● Material provided

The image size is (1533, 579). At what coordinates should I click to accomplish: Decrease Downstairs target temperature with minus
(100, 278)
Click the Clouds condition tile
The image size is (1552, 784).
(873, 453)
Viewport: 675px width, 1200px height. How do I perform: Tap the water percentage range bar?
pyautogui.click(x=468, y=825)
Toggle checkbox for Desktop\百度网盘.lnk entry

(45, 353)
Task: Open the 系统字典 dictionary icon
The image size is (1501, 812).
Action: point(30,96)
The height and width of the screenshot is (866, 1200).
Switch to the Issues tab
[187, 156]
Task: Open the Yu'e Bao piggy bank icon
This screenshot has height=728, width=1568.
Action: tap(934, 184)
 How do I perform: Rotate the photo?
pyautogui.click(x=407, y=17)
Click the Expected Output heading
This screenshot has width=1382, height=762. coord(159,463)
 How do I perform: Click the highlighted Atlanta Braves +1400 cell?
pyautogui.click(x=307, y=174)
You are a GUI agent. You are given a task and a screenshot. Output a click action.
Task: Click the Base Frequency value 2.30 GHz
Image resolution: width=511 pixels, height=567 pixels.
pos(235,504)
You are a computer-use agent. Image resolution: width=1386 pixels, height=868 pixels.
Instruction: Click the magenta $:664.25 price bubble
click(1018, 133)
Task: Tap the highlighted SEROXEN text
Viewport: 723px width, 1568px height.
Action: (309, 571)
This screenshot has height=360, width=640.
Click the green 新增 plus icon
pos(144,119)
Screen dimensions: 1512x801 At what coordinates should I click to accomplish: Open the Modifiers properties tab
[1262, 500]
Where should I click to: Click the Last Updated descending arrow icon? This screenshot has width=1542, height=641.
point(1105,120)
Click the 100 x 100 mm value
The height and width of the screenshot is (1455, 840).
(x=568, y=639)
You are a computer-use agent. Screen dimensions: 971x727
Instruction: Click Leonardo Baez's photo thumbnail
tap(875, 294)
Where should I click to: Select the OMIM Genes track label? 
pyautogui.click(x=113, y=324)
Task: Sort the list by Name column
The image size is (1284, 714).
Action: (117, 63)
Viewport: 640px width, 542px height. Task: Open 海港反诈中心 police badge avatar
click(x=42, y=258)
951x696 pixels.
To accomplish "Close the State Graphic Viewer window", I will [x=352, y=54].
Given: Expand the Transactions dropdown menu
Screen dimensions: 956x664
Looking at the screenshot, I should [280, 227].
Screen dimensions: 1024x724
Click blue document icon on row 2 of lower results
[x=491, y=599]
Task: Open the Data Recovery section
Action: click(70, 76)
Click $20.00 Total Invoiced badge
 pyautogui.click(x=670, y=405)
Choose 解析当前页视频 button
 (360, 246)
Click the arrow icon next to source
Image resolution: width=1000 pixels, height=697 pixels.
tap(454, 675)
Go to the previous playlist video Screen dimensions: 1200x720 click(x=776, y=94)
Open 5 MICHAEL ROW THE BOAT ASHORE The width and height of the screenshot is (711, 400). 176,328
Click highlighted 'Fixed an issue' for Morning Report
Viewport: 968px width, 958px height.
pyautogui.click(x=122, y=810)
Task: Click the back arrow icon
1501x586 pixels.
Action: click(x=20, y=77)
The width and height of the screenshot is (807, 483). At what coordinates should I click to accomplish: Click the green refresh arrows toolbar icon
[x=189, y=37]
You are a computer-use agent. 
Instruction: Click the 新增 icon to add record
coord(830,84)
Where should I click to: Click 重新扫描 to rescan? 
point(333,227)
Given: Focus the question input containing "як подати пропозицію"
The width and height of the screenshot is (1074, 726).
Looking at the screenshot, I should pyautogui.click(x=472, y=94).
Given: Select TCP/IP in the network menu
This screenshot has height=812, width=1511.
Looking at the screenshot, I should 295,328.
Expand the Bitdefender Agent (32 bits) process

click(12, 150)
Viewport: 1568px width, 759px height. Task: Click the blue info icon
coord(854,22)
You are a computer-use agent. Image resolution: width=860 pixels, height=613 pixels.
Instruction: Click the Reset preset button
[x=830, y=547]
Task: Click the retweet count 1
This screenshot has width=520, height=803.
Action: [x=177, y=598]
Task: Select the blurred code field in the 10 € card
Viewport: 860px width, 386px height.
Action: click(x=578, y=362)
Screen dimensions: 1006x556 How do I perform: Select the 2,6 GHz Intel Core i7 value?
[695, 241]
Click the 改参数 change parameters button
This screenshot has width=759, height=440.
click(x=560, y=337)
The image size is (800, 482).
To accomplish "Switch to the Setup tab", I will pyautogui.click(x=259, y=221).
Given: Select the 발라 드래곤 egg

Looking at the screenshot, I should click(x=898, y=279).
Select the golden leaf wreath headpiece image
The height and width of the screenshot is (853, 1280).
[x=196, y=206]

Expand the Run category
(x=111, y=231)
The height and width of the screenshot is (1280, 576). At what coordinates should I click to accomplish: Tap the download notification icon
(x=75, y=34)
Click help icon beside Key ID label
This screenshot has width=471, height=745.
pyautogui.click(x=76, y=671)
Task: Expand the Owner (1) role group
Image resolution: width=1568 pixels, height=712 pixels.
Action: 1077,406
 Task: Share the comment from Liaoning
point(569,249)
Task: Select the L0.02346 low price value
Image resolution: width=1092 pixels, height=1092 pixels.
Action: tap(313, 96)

● Exercise prompt
Set down nothing but the lines from the one containing "Task: Share the comment from Liaoning" through the final line above, exactly as written.

● The completed task
 Task: Share the comment from Liaoning
point(569,249)
Task: Select the L0.02346 low price value
Image resolution: width=1092 pixels, height=1092 pixels.
Action: tap(313, 96)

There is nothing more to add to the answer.